═══ DONNÉES FOURNIES

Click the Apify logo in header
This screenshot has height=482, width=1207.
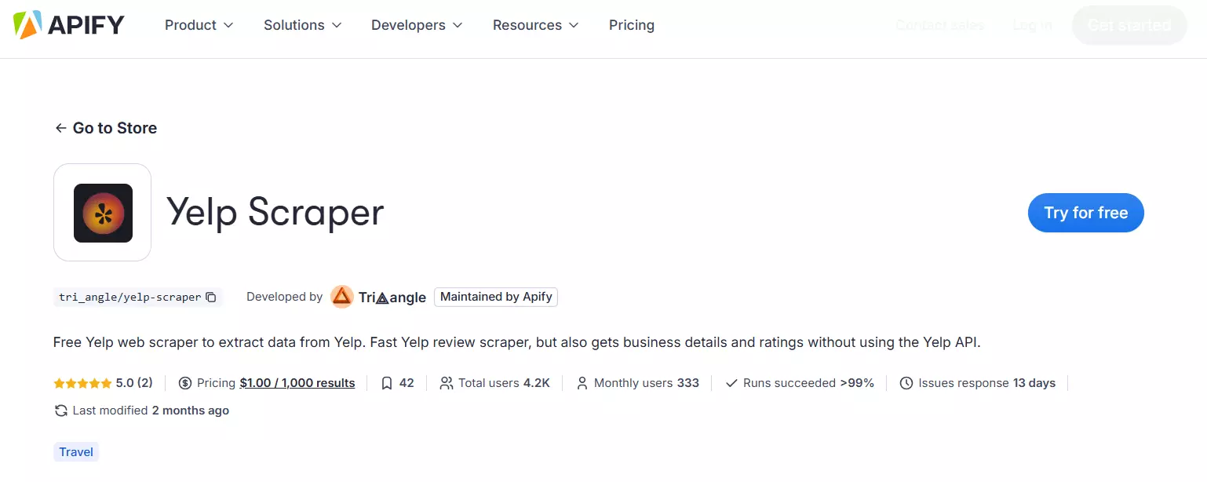pyautogui.click(x=69, y=25)
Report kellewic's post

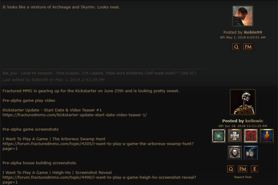point(243,177)
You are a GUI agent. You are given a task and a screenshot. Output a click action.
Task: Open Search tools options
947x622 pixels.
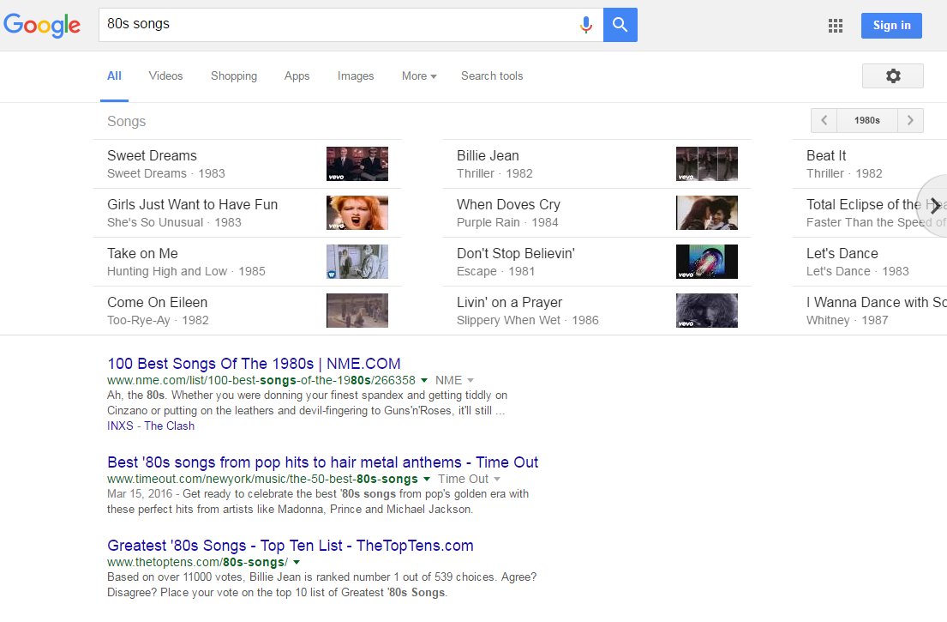(x=492, y=76)
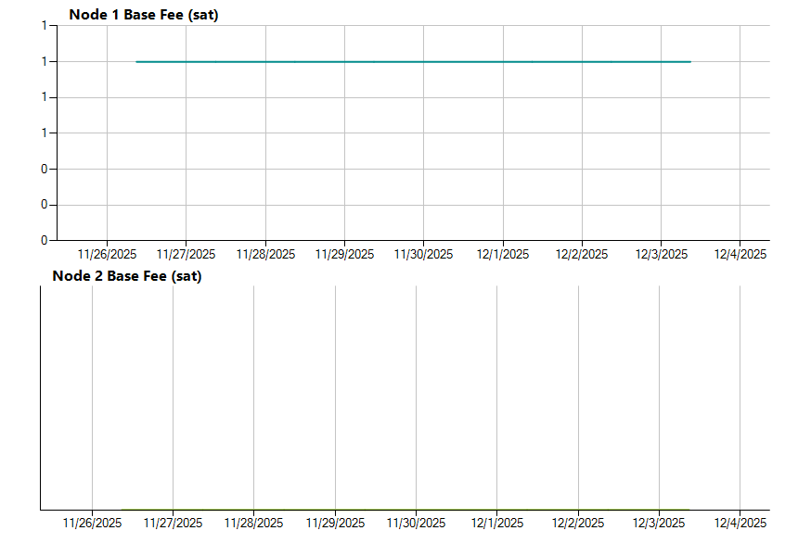
Task: Click the Node 2 Base Fee chart title
Action: (x=127, y=275)
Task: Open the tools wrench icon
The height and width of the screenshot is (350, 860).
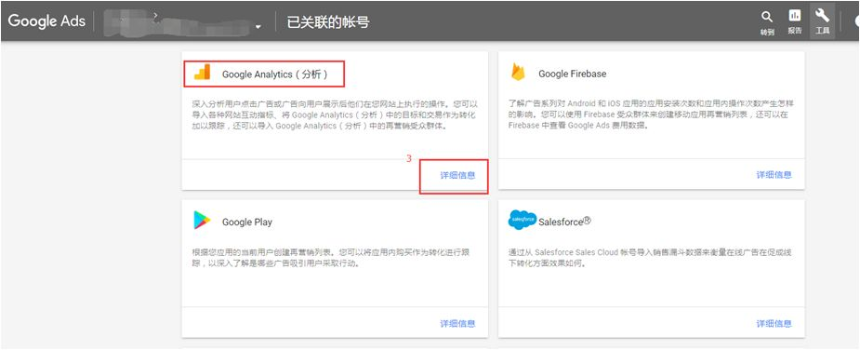Action: pos(822,16)

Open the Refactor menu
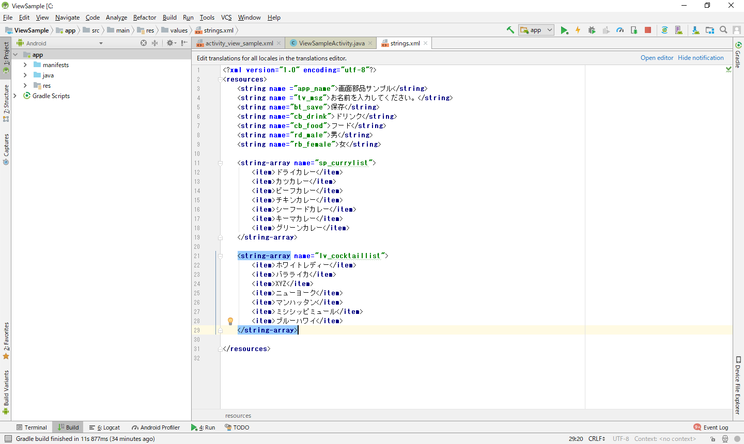144,18
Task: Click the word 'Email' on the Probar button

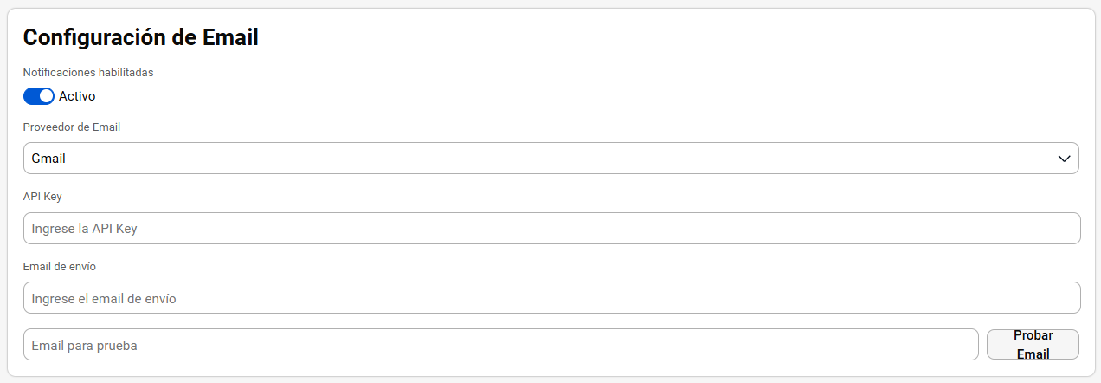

══════

## EXERCICE COURT
Déterminez combien de lignes des entrées contiennent la chaîne « Open » en respectant la casse, puis donnez uniquement ce nombre.

## TÂCHE RÉALISÉE
3